START Records shown

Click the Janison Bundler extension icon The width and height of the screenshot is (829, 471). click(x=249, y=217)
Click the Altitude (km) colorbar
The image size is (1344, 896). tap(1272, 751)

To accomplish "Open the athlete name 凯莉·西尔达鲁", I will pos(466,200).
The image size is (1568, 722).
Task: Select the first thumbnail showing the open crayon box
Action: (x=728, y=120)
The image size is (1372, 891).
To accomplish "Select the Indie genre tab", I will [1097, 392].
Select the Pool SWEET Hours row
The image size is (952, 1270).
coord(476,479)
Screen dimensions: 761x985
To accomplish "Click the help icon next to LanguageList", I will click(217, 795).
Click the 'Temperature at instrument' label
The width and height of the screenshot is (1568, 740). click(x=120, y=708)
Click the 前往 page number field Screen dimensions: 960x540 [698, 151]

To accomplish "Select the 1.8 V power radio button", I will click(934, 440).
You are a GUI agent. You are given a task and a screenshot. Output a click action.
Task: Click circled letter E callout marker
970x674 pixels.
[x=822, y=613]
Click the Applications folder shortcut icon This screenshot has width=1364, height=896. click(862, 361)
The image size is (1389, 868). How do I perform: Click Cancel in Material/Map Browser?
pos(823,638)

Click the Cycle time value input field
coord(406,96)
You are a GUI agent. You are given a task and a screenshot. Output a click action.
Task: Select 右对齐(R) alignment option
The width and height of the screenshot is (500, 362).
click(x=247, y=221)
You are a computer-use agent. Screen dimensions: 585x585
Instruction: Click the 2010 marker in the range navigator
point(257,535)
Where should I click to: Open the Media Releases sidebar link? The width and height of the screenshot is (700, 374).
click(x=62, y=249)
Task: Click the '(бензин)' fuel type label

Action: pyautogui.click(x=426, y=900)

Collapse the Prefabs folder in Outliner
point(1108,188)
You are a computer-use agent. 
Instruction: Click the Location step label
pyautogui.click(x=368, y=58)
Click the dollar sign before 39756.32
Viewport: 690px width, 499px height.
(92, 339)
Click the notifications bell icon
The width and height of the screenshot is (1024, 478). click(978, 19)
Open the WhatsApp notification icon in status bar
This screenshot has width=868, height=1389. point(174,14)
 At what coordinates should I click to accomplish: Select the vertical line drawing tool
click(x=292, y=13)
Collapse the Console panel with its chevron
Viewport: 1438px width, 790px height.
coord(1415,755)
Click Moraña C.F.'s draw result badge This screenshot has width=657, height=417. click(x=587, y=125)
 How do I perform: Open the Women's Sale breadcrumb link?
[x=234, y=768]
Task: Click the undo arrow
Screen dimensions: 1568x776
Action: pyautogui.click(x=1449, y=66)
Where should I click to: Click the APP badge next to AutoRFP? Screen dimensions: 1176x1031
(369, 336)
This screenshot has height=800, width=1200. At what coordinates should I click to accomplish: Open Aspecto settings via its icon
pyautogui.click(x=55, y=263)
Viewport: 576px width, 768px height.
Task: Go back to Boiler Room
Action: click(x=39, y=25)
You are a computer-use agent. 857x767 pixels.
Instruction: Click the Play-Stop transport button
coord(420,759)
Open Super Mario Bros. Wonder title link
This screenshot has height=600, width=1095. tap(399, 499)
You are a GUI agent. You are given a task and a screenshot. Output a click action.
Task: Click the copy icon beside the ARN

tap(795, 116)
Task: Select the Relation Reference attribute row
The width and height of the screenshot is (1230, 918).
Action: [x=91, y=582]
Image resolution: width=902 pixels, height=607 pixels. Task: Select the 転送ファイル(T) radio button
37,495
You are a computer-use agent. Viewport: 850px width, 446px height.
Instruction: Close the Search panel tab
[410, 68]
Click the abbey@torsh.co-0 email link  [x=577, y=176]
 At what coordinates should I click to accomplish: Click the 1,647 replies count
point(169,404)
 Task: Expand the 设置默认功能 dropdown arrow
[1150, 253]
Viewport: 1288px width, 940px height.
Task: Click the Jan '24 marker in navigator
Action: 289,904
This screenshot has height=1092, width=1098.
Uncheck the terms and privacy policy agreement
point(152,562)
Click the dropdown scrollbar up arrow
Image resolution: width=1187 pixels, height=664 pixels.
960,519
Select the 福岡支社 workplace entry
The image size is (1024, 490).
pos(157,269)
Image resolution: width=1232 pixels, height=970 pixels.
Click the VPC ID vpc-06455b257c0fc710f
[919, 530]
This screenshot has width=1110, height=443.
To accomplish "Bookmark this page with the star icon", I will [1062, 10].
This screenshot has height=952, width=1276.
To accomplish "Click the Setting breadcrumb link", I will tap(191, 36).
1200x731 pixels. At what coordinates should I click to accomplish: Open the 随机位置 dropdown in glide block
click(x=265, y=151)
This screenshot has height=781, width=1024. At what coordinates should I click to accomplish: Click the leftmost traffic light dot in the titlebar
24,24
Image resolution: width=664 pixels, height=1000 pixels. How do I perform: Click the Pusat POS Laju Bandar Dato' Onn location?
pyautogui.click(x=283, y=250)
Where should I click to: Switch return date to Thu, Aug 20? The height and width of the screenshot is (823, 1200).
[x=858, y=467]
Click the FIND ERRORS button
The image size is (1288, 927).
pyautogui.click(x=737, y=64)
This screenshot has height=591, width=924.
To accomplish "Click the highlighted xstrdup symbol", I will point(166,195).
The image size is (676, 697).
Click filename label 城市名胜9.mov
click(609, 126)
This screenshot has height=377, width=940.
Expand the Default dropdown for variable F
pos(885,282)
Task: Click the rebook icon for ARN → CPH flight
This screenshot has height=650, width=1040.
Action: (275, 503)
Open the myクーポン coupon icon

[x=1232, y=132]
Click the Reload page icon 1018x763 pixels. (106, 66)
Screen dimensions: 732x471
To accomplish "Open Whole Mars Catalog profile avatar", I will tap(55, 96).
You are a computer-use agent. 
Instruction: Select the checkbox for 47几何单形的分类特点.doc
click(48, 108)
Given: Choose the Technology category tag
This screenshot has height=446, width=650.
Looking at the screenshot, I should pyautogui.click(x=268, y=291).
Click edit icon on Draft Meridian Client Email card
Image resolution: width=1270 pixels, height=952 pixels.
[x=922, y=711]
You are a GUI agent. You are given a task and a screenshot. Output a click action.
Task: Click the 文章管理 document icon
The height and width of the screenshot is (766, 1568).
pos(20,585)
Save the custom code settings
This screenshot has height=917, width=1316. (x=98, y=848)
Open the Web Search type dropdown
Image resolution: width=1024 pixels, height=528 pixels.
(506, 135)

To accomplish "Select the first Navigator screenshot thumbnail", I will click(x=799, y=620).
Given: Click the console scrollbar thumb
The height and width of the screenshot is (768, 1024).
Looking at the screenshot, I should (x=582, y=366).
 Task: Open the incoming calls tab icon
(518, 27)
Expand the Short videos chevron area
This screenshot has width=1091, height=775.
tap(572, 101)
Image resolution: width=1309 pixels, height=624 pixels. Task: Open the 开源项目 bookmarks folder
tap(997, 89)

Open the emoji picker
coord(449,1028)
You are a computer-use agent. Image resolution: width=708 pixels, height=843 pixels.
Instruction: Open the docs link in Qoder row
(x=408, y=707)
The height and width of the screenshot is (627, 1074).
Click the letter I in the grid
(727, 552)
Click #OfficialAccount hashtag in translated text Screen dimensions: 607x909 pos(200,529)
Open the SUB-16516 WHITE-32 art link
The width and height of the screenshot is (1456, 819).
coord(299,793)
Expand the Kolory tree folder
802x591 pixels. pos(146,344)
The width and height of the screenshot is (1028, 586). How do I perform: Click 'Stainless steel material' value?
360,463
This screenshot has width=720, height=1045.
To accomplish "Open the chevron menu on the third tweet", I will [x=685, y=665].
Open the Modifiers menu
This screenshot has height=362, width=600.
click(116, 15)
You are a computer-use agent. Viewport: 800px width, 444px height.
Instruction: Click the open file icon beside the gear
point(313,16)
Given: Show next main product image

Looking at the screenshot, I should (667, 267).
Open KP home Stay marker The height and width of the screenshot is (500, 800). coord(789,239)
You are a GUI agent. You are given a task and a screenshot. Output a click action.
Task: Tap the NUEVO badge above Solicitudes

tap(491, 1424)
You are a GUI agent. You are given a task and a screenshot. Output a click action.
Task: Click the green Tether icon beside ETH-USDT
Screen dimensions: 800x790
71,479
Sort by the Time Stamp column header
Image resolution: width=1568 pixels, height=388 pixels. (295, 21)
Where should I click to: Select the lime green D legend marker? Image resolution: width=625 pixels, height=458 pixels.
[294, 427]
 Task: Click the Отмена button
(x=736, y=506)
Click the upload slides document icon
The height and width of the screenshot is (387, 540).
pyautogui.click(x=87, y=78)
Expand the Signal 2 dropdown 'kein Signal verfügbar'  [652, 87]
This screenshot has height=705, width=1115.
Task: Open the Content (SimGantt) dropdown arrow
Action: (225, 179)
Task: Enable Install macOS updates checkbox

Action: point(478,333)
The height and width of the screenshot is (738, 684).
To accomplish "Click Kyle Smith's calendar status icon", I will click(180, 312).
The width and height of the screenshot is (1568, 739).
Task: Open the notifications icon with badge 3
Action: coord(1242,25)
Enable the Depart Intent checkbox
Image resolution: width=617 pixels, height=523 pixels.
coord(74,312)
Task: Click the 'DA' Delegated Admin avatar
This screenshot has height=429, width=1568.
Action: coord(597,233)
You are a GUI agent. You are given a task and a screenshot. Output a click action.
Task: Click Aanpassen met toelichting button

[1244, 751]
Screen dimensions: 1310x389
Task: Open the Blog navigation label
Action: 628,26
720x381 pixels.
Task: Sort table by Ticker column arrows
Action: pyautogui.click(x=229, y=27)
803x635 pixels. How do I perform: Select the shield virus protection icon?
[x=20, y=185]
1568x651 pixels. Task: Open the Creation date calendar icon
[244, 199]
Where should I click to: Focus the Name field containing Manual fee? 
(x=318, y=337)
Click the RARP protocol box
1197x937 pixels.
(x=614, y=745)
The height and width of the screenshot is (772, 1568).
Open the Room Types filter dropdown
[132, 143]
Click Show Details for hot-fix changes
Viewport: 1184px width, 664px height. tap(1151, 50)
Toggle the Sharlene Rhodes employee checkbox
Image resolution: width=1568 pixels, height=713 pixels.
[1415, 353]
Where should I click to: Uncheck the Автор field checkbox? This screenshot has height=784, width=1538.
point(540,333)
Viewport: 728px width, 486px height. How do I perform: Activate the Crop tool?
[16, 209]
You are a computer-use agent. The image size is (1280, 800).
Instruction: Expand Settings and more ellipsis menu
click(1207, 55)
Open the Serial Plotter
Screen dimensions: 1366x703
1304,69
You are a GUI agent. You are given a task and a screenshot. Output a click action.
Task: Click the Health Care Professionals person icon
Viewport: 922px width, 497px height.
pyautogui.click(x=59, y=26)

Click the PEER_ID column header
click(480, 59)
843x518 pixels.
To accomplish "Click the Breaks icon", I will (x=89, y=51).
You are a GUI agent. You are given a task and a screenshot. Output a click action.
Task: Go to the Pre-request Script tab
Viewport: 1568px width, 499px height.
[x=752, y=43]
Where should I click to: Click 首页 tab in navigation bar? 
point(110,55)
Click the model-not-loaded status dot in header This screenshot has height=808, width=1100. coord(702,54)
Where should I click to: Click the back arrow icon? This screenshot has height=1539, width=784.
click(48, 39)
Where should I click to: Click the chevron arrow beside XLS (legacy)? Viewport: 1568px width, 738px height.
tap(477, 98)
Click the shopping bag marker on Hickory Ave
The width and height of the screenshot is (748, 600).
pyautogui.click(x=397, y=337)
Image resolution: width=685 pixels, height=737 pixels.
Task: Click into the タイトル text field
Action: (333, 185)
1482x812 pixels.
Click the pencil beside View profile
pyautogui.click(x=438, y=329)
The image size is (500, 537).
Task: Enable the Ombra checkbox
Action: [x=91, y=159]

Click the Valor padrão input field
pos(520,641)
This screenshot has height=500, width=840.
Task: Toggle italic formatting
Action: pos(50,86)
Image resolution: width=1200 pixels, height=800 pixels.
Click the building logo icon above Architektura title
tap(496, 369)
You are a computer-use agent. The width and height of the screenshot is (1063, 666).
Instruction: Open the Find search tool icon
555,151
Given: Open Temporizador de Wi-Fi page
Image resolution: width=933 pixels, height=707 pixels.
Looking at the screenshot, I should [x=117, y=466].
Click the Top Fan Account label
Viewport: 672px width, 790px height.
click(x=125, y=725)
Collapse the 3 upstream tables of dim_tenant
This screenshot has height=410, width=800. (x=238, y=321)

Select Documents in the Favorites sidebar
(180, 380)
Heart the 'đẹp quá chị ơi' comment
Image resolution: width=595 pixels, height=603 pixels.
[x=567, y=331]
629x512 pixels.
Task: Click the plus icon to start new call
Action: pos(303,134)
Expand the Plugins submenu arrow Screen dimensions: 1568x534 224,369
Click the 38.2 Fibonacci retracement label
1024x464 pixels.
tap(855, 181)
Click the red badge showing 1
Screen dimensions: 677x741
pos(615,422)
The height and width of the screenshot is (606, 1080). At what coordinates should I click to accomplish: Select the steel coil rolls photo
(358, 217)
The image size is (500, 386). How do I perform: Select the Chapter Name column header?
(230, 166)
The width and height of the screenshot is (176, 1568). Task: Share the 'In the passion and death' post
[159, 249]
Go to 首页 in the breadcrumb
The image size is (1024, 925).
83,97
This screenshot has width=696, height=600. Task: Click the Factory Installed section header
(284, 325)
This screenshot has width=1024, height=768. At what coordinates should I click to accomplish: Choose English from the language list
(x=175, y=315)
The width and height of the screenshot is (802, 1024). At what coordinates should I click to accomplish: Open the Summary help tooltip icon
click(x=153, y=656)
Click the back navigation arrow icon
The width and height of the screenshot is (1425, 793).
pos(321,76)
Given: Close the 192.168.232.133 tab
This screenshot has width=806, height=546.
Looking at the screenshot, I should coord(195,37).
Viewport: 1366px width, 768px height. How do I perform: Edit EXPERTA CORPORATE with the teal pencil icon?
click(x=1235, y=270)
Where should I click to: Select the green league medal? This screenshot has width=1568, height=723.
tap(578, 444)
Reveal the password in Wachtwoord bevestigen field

END Records shown

> **Task objective**
In the entries above, find the line with "Task: Open the incoming calls tab icon" and the line with "Task: Click the green", then restate word for word both of them and every line between, with nothing more.

> **Task response**
 Task: Open the incoming calls tab icon
(518, 27)
Expand the Short videos chevron area
This screenshot has width=1091, height=775.
tap(572, 101)
Image resolution: width=1309 pixels, height=624 pixels. Task: Open the 开源项目 bookmarks folder
tap(997, 89)

Open the emoji picker
coord(449,1028)
You are a computer-use agent. Image resolution: width=708 pixels, height=843 pixels.
Instruction: Open the docs link in Qoder row
(x=408, y=707)
The height and width of the screenshot is (627, 1074).
Click the letter I in the grid
(727, 552)
Click #OfficialAccount hashtag in translated text Screen dimensions: 607x909 pos(200,529)
Open the SUB-16516 WHITE-32 art link
The width and height of the screenshot is (1456, 819).
coord(299,793)
Expand the Kolory tree folder
802x591 pixels. pos(146,344)
The width and height of the screenshot is (1028, 586). How do I perform: Click 'Stainless steel material' value?
360,463
This screenshot has width=720, height=1045.
To accomplish "Open the chevron menu on the third tweet", I will [x=685, y=665].
Open the Modifiers menu
This screenshot has height=362, width=600.
click(116, 15)
You are a computer-use agent. Viewport: 800px width, 444px height.
Instruction: Click the open file icon beside the gear
point(313,16)
Given: Show next main product image

Looking at the screenshot, I should (667, 267).
Open KP home Stay marker The height and width of the screenshot is (500, 800). coord(789,239)
You are a GUI agent. You are given a task and a screenshot. Output a click action.
Task: Tap the NUEVO badge above Solicitudes

tap(491, 1424)
You are a GUI agent. You are given a task and a screenshot. Output a click action.
Task: Click the green Tether icon beside ETH-USDT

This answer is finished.